Work request | Please restate the data word for word, leaving out no line.

Material shown |
######
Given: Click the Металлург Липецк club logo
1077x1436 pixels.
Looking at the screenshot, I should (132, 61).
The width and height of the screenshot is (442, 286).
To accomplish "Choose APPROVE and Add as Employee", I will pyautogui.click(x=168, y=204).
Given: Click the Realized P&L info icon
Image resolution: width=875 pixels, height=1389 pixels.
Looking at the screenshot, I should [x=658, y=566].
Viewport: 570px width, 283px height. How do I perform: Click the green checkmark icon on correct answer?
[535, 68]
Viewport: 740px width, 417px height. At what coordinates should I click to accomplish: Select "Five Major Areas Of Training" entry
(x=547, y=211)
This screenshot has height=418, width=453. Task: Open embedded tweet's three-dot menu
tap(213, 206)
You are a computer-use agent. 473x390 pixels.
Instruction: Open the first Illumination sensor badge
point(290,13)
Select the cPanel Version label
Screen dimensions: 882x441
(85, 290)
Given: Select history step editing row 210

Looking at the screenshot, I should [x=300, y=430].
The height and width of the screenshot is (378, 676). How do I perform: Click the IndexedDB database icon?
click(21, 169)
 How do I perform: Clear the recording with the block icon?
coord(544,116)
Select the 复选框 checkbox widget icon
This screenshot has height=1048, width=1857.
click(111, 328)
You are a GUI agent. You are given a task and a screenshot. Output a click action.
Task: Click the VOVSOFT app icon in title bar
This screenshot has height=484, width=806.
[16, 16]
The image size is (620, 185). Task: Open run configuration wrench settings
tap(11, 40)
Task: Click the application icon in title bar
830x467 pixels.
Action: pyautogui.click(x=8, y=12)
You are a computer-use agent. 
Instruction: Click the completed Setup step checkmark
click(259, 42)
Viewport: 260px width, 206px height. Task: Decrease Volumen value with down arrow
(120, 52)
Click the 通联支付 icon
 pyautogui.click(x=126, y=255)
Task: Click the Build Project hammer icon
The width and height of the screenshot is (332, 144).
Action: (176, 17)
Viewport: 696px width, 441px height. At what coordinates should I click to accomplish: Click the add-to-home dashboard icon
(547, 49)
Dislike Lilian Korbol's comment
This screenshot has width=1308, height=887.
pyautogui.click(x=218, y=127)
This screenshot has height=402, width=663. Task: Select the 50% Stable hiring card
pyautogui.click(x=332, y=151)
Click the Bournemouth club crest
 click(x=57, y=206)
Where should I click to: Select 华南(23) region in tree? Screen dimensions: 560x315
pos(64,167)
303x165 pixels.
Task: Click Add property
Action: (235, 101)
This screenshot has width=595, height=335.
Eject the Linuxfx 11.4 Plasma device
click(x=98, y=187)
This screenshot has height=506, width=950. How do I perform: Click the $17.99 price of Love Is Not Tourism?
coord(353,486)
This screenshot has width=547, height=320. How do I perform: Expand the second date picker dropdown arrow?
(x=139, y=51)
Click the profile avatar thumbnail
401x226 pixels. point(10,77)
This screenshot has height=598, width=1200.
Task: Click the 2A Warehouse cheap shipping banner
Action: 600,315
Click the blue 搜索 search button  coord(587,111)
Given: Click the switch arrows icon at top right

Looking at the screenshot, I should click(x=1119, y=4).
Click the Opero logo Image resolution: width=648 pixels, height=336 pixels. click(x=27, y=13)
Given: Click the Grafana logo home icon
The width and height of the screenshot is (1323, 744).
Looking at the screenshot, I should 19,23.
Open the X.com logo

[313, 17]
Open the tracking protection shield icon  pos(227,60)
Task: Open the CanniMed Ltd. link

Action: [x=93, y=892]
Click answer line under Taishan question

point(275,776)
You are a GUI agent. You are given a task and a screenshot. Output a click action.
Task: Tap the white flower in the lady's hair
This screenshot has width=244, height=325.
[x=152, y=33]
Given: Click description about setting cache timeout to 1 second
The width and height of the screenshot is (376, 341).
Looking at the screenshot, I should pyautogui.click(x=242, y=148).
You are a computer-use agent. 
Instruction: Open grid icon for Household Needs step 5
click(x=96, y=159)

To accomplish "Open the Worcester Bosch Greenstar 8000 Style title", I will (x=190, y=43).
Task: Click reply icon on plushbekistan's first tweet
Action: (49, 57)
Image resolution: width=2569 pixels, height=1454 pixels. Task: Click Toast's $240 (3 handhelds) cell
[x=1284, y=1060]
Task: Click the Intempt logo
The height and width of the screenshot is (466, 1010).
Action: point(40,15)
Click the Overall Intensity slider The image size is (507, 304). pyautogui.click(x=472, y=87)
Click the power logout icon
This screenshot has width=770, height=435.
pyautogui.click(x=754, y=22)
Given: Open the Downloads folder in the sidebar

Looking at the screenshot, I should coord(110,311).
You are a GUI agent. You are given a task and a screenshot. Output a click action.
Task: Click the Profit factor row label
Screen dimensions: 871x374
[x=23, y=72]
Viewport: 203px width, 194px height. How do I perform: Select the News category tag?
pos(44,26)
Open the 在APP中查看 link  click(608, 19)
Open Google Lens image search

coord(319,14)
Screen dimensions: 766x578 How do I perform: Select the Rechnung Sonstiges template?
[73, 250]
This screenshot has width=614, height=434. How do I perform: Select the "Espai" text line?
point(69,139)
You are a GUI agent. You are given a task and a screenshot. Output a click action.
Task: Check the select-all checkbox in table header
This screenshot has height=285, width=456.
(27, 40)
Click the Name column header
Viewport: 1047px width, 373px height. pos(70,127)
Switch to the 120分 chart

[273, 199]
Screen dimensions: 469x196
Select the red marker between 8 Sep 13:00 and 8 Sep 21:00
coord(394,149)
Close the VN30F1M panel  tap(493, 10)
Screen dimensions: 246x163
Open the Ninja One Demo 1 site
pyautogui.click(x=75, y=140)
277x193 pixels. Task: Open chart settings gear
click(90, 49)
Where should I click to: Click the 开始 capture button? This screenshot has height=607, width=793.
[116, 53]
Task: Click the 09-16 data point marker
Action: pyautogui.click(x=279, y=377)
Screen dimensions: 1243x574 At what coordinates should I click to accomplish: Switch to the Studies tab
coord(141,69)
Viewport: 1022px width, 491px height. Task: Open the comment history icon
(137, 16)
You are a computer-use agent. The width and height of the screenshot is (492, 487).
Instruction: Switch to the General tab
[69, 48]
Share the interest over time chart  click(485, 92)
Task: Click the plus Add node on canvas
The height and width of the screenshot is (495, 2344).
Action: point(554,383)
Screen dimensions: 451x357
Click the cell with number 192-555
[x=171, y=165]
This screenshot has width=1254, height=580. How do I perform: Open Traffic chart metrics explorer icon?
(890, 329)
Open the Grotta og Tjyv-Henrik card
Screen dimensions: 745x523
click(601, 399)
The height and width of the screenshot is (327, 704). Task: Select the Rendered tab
######
Answer space |
Given: Click the Металлург Липецк club logo
1077x1436 pixels.
Looking at the screenshot, I should (132, 61).
The width and height of the screenshot is (442, 286).
To accomplish "Choose APPROVE and Add as Employee", I will pyautogui.click(x=168, y=204).
Given: Click the Realized P&L info icon
Image resolution: width=875 pixels, height=1389 pixels.
Looking at the screenshot, I should [x=658, y=566].
Viewport: 570px width, 283px height. How do I perform: Click the green checkmark icon on correct answer?
[535, 68]
Viewport: 740px width, 417px height. At what coordinates should I click to accomplish: Select "Five Major Areas Of Training" entry
(x=547, y=211)
This screenshot has height=418, width=453. Task: Open embedded tweet's three-dot menu
tap(213, 206)
You are a computer-use agent. 473x390 pixels.
Instruction: Open the first Illumination sensor badge
point(290,13)
Select the cPanel Version label
Screen dimensions: 882x441
(85, 290)
Given: Select history step editing row 210

Looking at the screenshot, I should [x=300, y=430].
The height and width of the screenshot is (378, 676). How do I perform: Click the IndexedDB database icon?
click(21, 169)
 How do I perform: Clear the recording with the block icon?
coord(544,116)
Select the 复选框 checkbox widget icon
This screenshot has height=1048, width=1857.
click(111, 328)
You are a GUI agent. You are given a task and a screenshot. Output a click action.
Task: Click the VOVSOFT app icon in title bar
This screenshot has height=484, width=806.
[16, 16]
The image size is (620, 185). Task: Open run configuration wrench settings
tap(11, 40)
Task: Click the application icon in title bar
830x467 pixels.
Action: pyautogui.click(x=8, y=12)
You are a computer-use agent. 
Instruction: Click the completed Setup step checkmark
click(259, 42)
Viewport: 260px width, 206px height. Task: Decrease Volumen value with down arrow
(120, 52)
Click the 通联支付 icon
 pyautogui.click(x=126, y=255)
Task: Click the Build Project hammer icon
The width and height of the screenshot is (332, 144).
Action: (176, 17)
Viewport: 696px width, 441px height. At what coordinates should I click to accomplish: Click the add-to-home dashboard icon
(547, 49)
Dislike Lilian Korbol's comment
This screenshot has width=1308, height=887.
pyautogui.click(x=218, y=127)
This screenshot has height=402, width=663. Task: Select the 50% Stable hiring card
pyautogui.click(x=332, y=151)
Click the Bournemouth club crest
 click(x=57, y=206)
Where should I click to: Select 华南(23) region in tree? Screen dimensions: 560x315
pos(64,167)
303x165 pixels.
Task: Click Add property
Action: (235, 101)
This screenshot has width=595, height=335.
Eject the Linuxfx 11.4 Plasma device
click(x=98, y=187)
This screenshot has height=506, width=950. How do I perform: Click the $17.99 price of Love Is Not Tourism?
coord(353,486)
This screenshot has width=547, height=320. How do I perform: Expand the second date picker dropdown arrow?
(x=139, y=51)
Click the profile avatar thumbnail
401x226 pixels. point(10,77)
This screenshot has height=598, width=1200.
Task: Click the 2A Warehouse cheap shipping banner
Action: 600,315
Click the blue 搜索 search button  coord(587,111)
Given: Click the switch arrows icon at top right

Looking at the screenshot, I should click(x=1119, y=4).
Click the Opero logo Image resolution: width=648 pixels, height=336 pixels. click(x=27, y=13)
Given: Click the Grafana logo home icon
The width and height of the screenshot is (1323, 744).
Looking at the screenshot, I should 19,23.
Open the X.com logo

[313, 17]
Open the tracking protection shield icon  pos(227,60)
Task: Open the CanniMed Ltd. link

Action: [x=93, y=892]
Click answer line under Taishan question

point(275,776)
You are a GUI agent. You are given a task and a screenshot. Output a click action.
Task: Tap the white flower in the lady's hair
This screenshot has width=244, height=325.
[x=152, y=33]
Given: Click description about setting cache timeout to 1 second
The width and height of the screenshot is (376, 341).
Looking at the screenshot, I should pyautogui.click(x=242, y=148).
You are a computer-use agent. 
Instruction: Open grid icon for Household Needs step 5
click(x=96, y=159)

To accomplish "Open the Worcester Bosch Greenstar 8000 Style title", I will (x=190, y=43).
Task: Click reply icon on plushbekistan's first tweet
Action: (49, 57)
Image resolution: width=2569 pixels, height=1454 pixels. Task: Click Toast's $240 (3 handhelds) cell
[x=1284, y=1060]
Task: Click the Intempt logo
The height and width of the screenshot is (466, 1010).
Action: point(40,15)
Click the Overall Intensity slider The image size is (507, 304). pyautogui.click(x=472, y=87)
Click the power logout icon
This screenshot has width=770, height=435.
pyautogui.click(x=754, y=22)
Given: Open the Downloads folder in the sidebar

Looking at the screenshot, I should coord(110,311).
You are a GUI agent. You are given a task and a screenshot. Output a click action.
Task: Click the Profit factor row label
Screen dimensions: 871x374
[x=23, y=72]
Viewport: 203px width, 194px height. How do I perform: Select the News category tag?
pos(44,26)
Open the 在APP中查看 link  click(608, 19)
Open Google Lens image search

coord(319,14)
Screen dimensions: 766x578 How do I perform: Select the Rechnung Sonstiges template?
[73, 250]
This screenshot has width=614, height=434. How do I perform: Select the "Espai" text line?
point(69,139)
You are a GUI agent. You are given a task and a screenshot. Output a click action.
Task: Check the select-all checkbox in table header
This screenshot has height=285, width=456.
(27, 40)
Click the Name column header
Viewport: 1047px width, 373px height. pos(70,127)
Switch to the 120分 chart

[273, 199]
Screen dimensions: 469x196
Select the red marker between 8 Sep 13:00 and 8 Sep 21:00
coord(394,149)
Close the VN30F1M panel  tap(493, 10)
Screen dimensions: 246x163
Open the Ninja One Demo 1 site
pyautogui.click(x=75, y=140)
277x193 pixels. Task: Open chart settings gear
click(90, 49)
Where should I click to: Click the 开始 capture button? This screenshot has height=607, width=793.
[116, 53]
Task: Click the 09-16 data point marker
Action: pyautogui.click(x=279, y=377)
Screen dimensions: 1243x574 At what coordinates should I click to accomplish: Switch to the Studies tab
coord(141,69)
Viewport: 1022px width, 491px height. Task: Open the comment history icon
(137, 16)
You are a computer-use agent. The width and height of the screenshot is (492, 487).
Instruction: Switch to the General tab
[69, 48]
Share the interest over time chart  click(485, 92)
Task: Click the plus Add node on canvas
The height and width of the screenshot is (495, 2344).
Action: point(554,383)
Screen dimensions: 451x357
Click the cell with number 192-555
[x=171, y=165]
This screenshot has width=1254, height=580. How do I perform: Open Traffic chart metrics explorer icon?
(890, 329)
Open the Grotta og Tjyv-Henrik card
Screen dimensions: 745x523
click(601, 399)
The height and width of the screenshot is (327, 704). Task: Select the Rendered tab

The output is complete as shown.